One week from today we will wake up not knowing much more than we do right now about who the next President will be. Many pundits expect we may not know the final results of the presidential election for at least a couple of weeks. At this point, it is an overstatement to say that this has been a unique year. It is not a surprise that the elections are also affected by the strangeness that has defined this year. These anticipated delays in election results do not mean that election night will be any less meaningful.

On the national stage, early results along the eastern seaboard will serve as a key indicator of how the night will progress for both parties. The results in Senate races in North Carolina and Georgia will be a good litmus test for what the night will hold. Large margins of victory in these states could be indicative of a trend that will carry the night.

America used to be a country that prided itself on its democratic process. Today the country is in such a perilous state that there are legitimate concerns surfacing about any transition of power. What has fueled these concerns is the pre-emptive messaging about election fraud. The warnings of election fraud come on the heels of reports of the President’s poor polling numbers. This is not a new strategy for the President who often discredits those who disagree with him. What will be interesting is if this type of gaslighting will pay dividends on election night and the days after. The country is experiencing one of the most hyper-partisan environments that I can recall. One should not expect that the losing team will go away in a gracious fashion.

At the state level, many pundits across the nation are watching the race in Arkansas’s Second Congressional District. Van Buren County is in the center of this congressional district. This is a very close race and voter turnout in Faulkner and Benton Counties will decide the outcome. Congressman Hill will hold large margins in rural parts of the district but in more populated areas these margins will be much smaller. Regardless of the outcome, it is a unique moment when a Congressional race in Arkansas attracts so much attention on the national stage.

Finally, on a local level, there are several questions that will be answered. Voter registrations are up 16 percent from 2016 and early voter turnout is on the rise. As of Friday, over 30 percent of all registered voters have cast their ballots. Voter turnout in the county has averaged around 77 percent during the last three election cycles. An increase in voter turnout is either indicative of concerns over the pandemic or signs of a super-charged electorate.

### ACTIVITIES
1. Say whether each statement agrees with the election commentary, answering yes or no and quoting the words that decide it: (a) Voter registrations are up 16 percent from 2016. (b) Van Buren County lies at the edge of the Second Congressional District. (c) The Senate races in North Carolina and Georgia are called a good litmus test for the night.
2. In the election commentary, rename "Friday" as "Thursday" and give the part that opens with the words containing "Finally, on a" and closes with "a super-charged electorate.".
3. According to the election commentary, what has voter turnout in the county averaged during the last three election cycles?
The items have nothing to do with the election commentary.

### DATA PROVIDED
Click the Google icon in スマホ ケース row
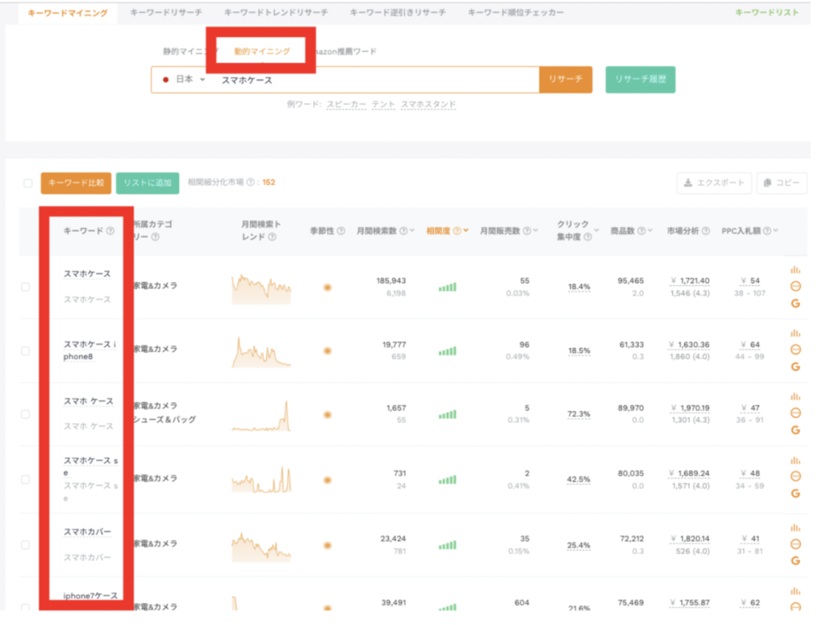The height and width of the screenshot is (625, 826). [795, 430]
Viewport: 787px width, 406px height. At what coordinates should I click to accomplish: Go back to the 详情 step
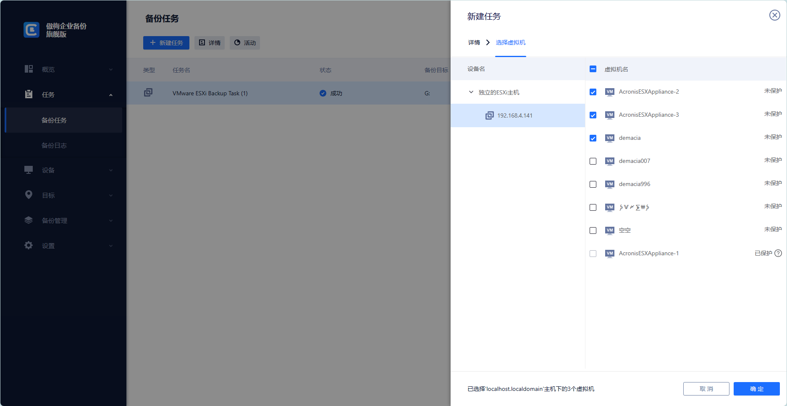tap(474, 42)
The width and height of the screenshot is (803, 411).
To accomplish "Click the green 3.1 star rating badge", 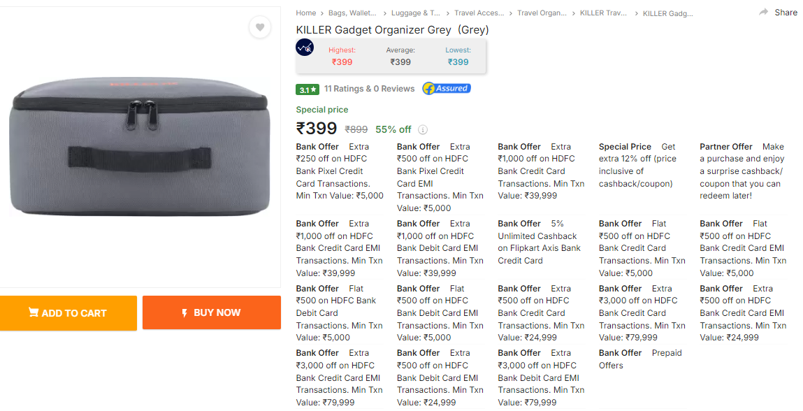I will click(x=308, y=89).
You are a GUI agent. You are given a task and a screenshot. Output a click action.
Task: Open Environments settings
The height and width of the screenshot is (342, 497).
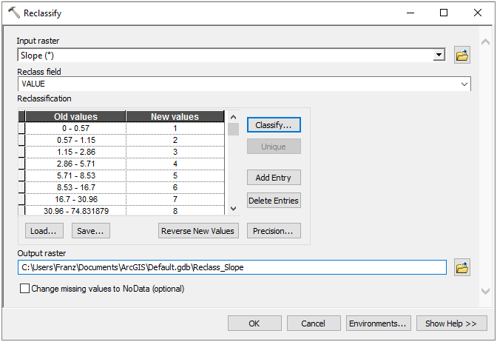coord(378,323)
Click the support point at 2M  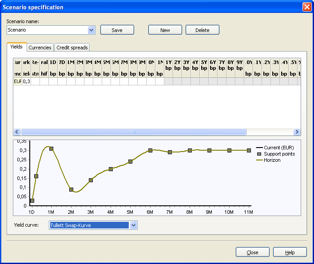click(71, 189)
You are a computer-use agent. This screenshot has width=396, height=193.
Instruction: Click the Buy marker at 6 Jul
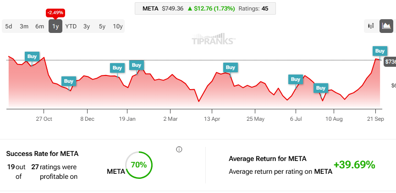[296, 80]
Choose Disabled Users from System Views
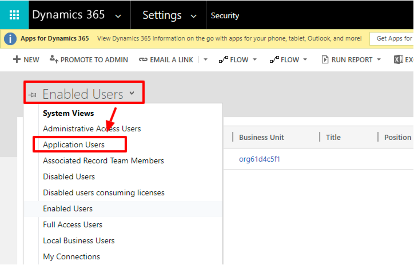 [x=69, y=177]
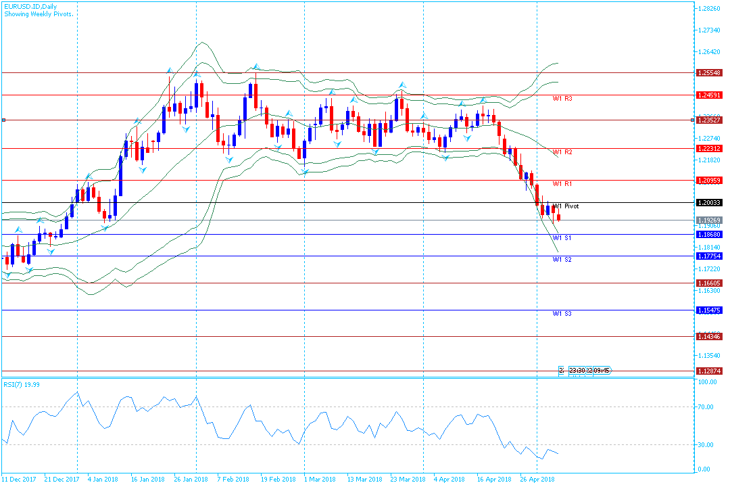The width and height of the screenshot is (730, 487).
Task: Click the W1 S3 support label
Action: [562, 314]

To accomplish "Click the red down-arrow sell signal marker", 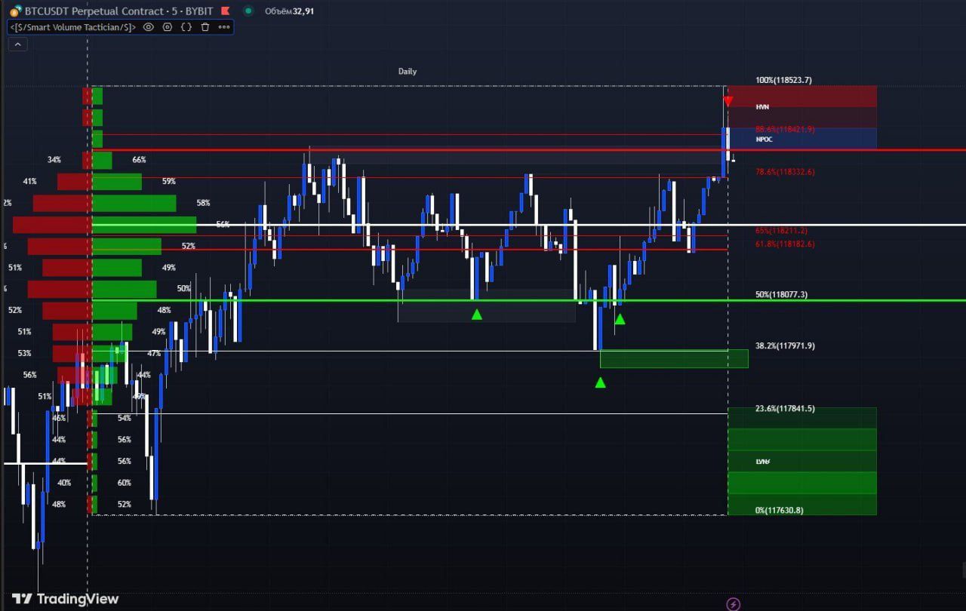I will (728, 101).
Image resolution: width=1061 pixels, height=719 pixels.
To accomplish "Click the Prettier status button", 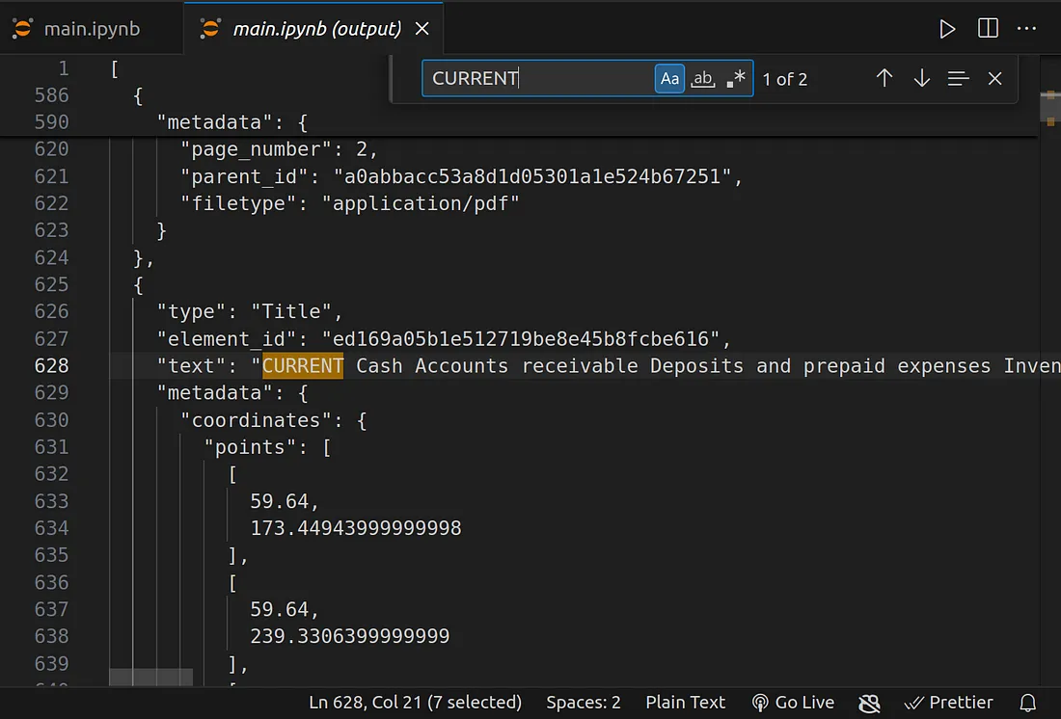I will click(950, 702).
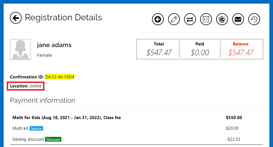Viewport: 273px width, 147px height.
Task: Click the filled circle back icon in toolbar
Action: click(x=158, y=19)
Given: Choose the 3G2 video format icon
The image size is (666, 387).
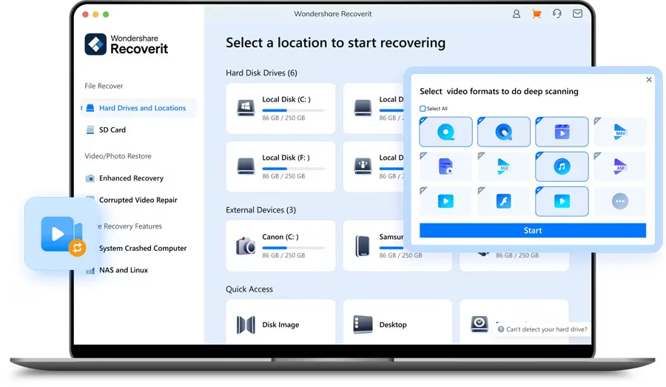Looking at the screenshot, I should point(503,166).

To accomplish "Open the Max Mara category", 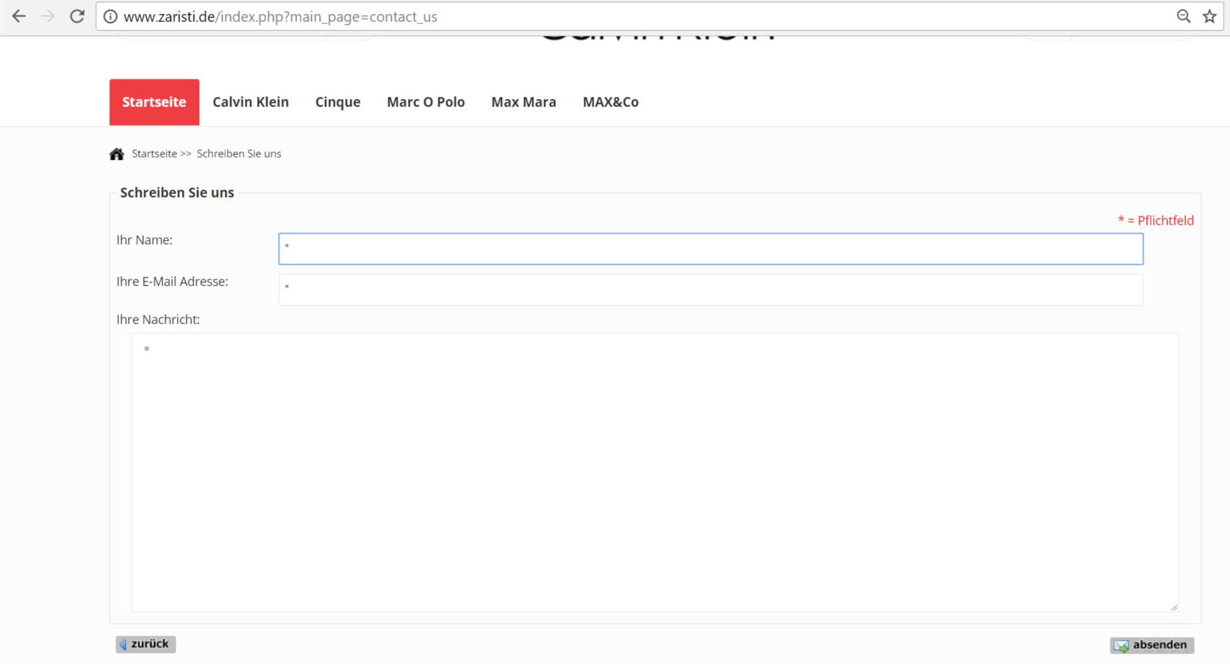I will tap(523, 102).
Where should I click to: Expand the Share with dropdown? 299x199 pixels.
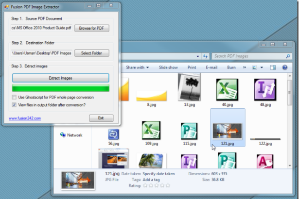[x=137, y=67]
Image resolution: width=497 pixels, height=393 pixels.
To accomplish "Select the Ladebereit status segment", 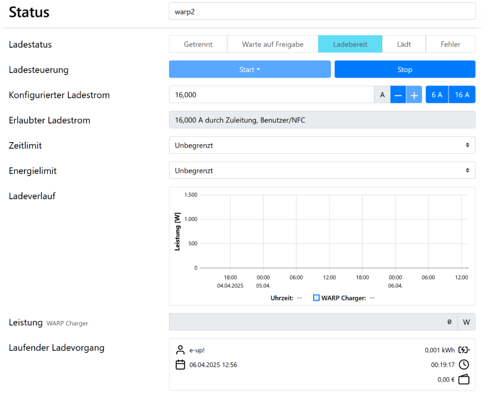I will click(350, 44).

### SOLUTIONS TO THE EXERCISE
1.
(a) Yes: "Voter registrations are up 16 percent from 2016"
(b) No: "Van Buren County is in the center of this congressional district."
(c) Yes: "The results in Senate races in North Carolina and Georgia will be a good litmus test for what the night will hold."

2.
Finally, on a local level, there are several questions that will be answered. Voter registrations are up 16 percent from 2016 and early voter turnout is on the rise. As of Thursday, over 30 percent of all registered voters have cast their ballots. Voter turnout in the county has averaged around 77 percent during the last three election cycles. An increase in voter turnout is either indicative of concerns over the pandemic or signs of a super-charged electorate.

3. Around 77 percent.